To find the most success with targeted Facebook ad campaigns, you should customize your message based on each micro-audience that you are targeting. Consider what the values and interests of each niche audience might be. Think about what is important to each audience and then provide it.

Sponsored posts, on the other hand, can share many of these objectives, but will generally focus on increasing engagement. Sponsored posts that encouragement patient engagement include posts that ask questions or otherwise inspire discussion. You could try a poll. Video tends to be particularly engaging. Users are 10 times more likely to engage, share, and comment on video content over other types of content. It might inspire patients to share it with their connections.

One way to ensure that you’re creating and sharing content that connects with patients is to ask them and glean Patient Leader insights. Take the time to connect with a group of Patient Leaders to find out if your messages are connecting and resonating. Ask them how they would respond. Ask them what they would like to see. Patient Leaders can speak on behalf of their communities.

Better yet, engage with Patient Leaders in partnership to help you create content. As other patients may be more likely to trust a fellow patient, this has the advantage of giving you more credibility. Ad creative created by, or with, patient influencers easily outperforms brand-created creative.

One WEGO Health case study showed that featuring Patient Leader creative boosted visitorship by 7x.


Continually Evaluate the Data and Respond

Facebook’s targeting capability is matched only by their analytics capability. To get the most bang for your buck with patient targeting, you need to pay careful attention to all the results and respond accordingly. Compare different audiences and how they respond to content. Be flexible. Adjust your targets. Notice trends. Learn what content components seem to outperform others.

Facebook Analytics is a tool that can help you further boost your ROI. – source


Better yet, Facebook Analytics can even reveal new demographic information that can help you continue to refine your targets. Remember, your goal with patient targeting is laser-focus precision.


A Word of Caution

Although targeting patients on Facebook is a great way to help you attract patient attention, you need to be careful in how you use it. Some internet users consider targeted advertising to be “creepy” or an invasion of privacy. In fact, an alarming 75 percent of consumers reported finding most forms of personalization at least somewhat creepy, according to a 2018 CX Trends Report.

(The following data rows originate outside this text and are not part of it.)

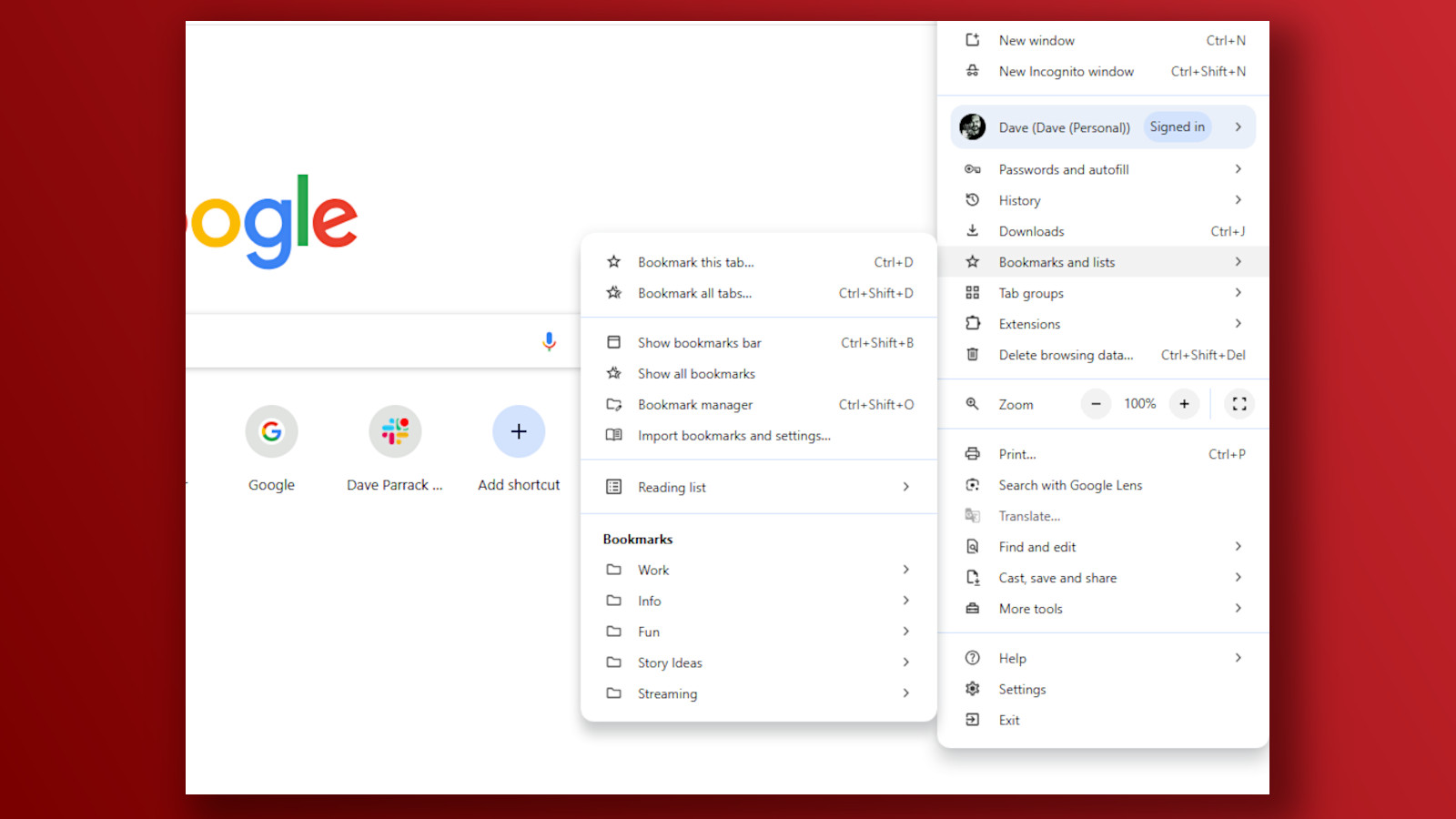Click the microphone icon in the search bar

[550, 340]
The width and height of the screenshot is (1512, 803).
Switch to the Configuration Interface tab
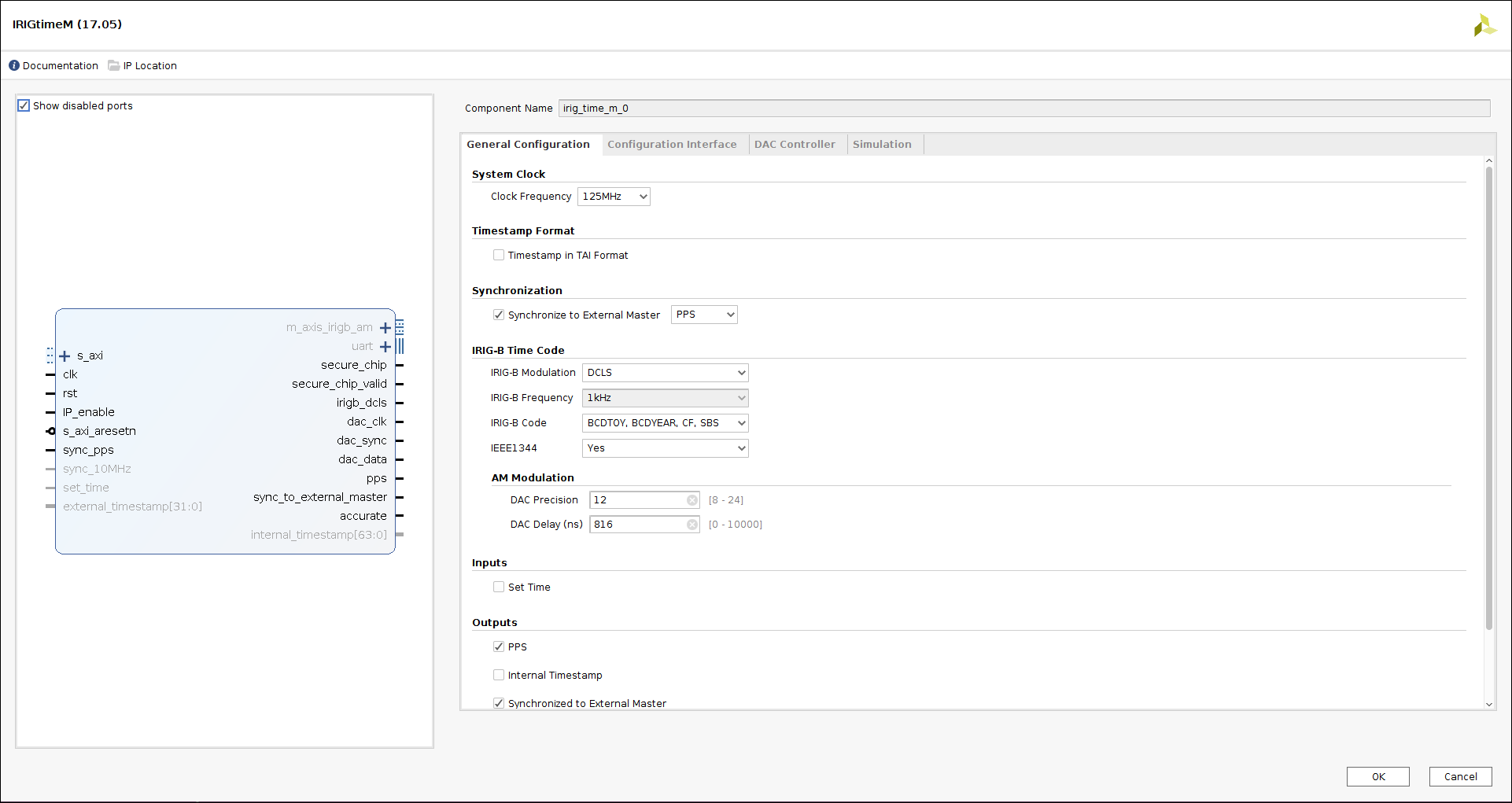[672, 145]
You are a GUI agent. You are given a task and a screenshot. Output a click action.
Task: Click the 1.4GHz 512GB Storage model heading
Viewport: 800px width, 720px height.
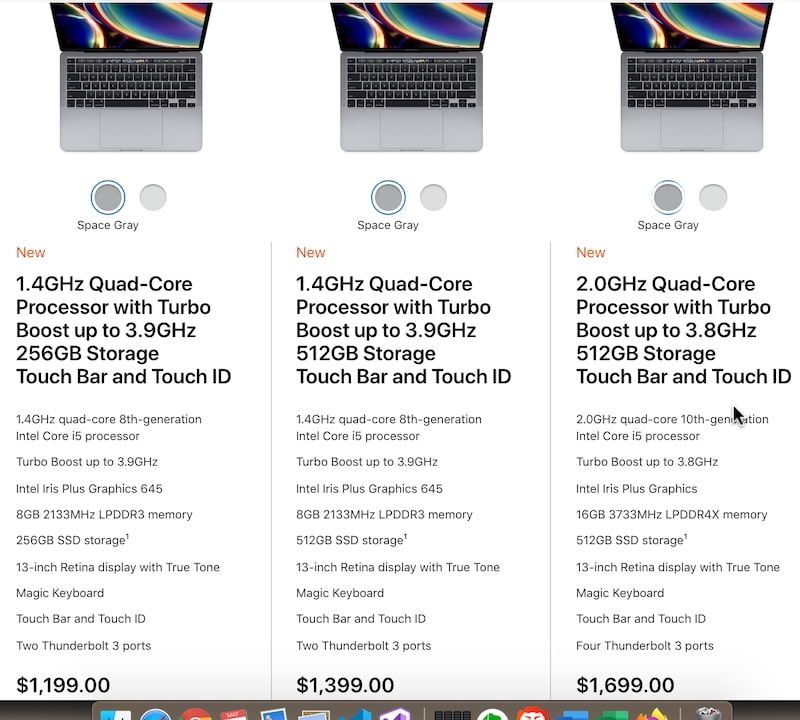tap(404, 330)
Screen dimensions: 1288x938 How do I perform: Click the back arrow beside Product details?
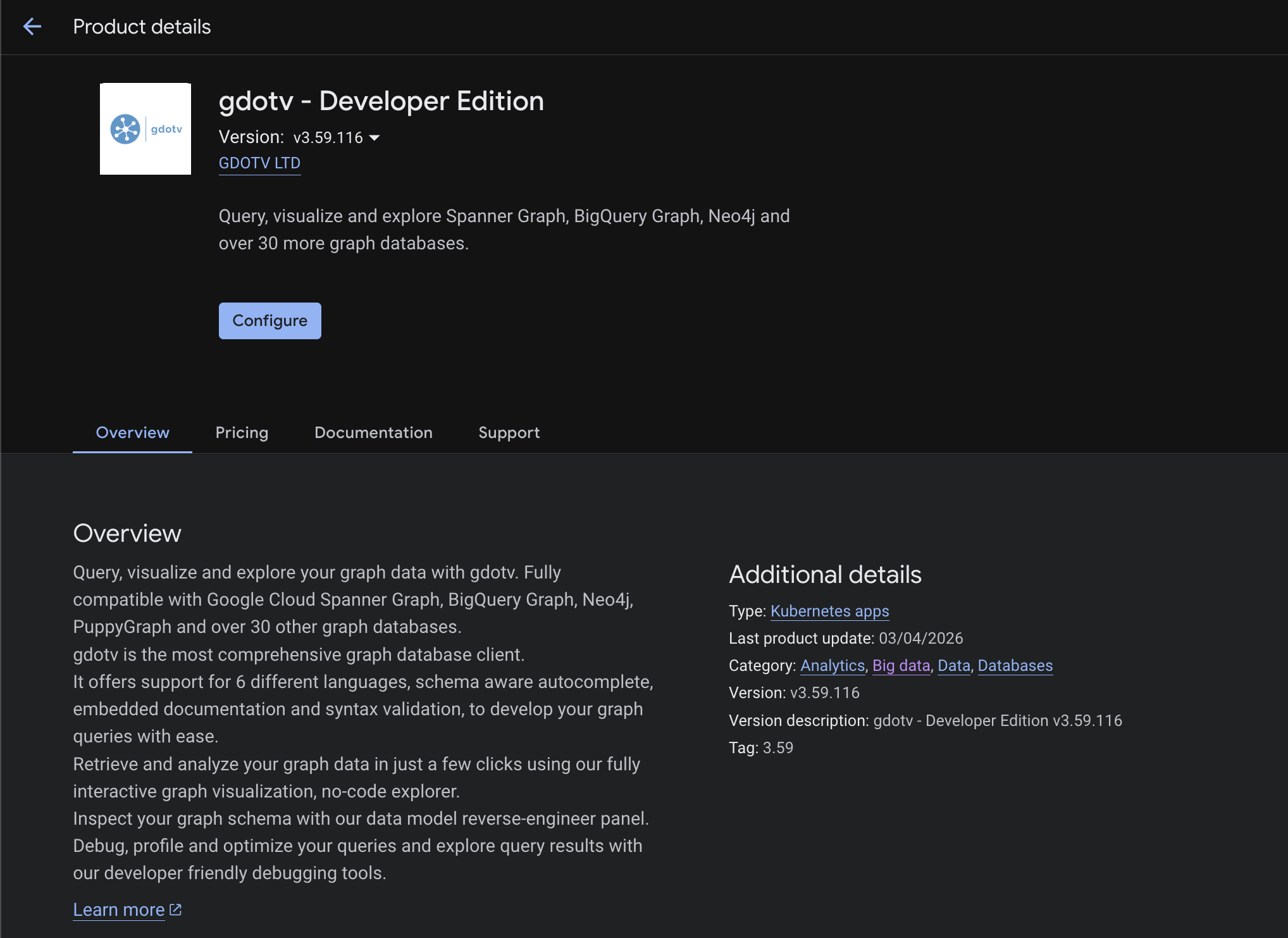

Certainly, when you include personal information of the patient in your copy, you’re running the risk of perceived creepiness. Thomas Shadoff, director of media at Toronto agency Bensimon Byrne, thinks it’s pretty simple: “When you use personal information and you don’t add value, it’s intrusive.” Make sure that you’re adding value to the patient in anything that you share. To do this, present content that is educational. Also, you probably don’t need to broadcast in your copy anything that you know about the patient.

You’ll also want to be careful about the frequency with which someone sees your ad. Although Facebook automatically caps impressions for a given user to four times a day and no more than once every 6 hours on Instagram, you can set a different limit. When patients feel like a brand is following them around, there is a sense of invasiveness.

Patient Leader Mary Patricia Pettigrew has received private messages from brands after Googling something and says that this experience “doesn’t make me comfortable at all.” Be aware that many patients might find any targeted advertising to be somewhat off-putting.

Transparency with users about how you use patient data and how you target patients on Facebook is a best practice to adopt. When a brand is transparent and adding value, users are less likely to find targeting behavior to be intrusive or creepy.


Closing Thoughts

Time will tell just how Facebook weathers the storm in light of the recent data breach and other concerns about user privacy. But for now, it remains an important platform for patients. The ability to target audiences on the platform offers you a wealth of possibility for connecting with the right patients, but it is not without its challenges.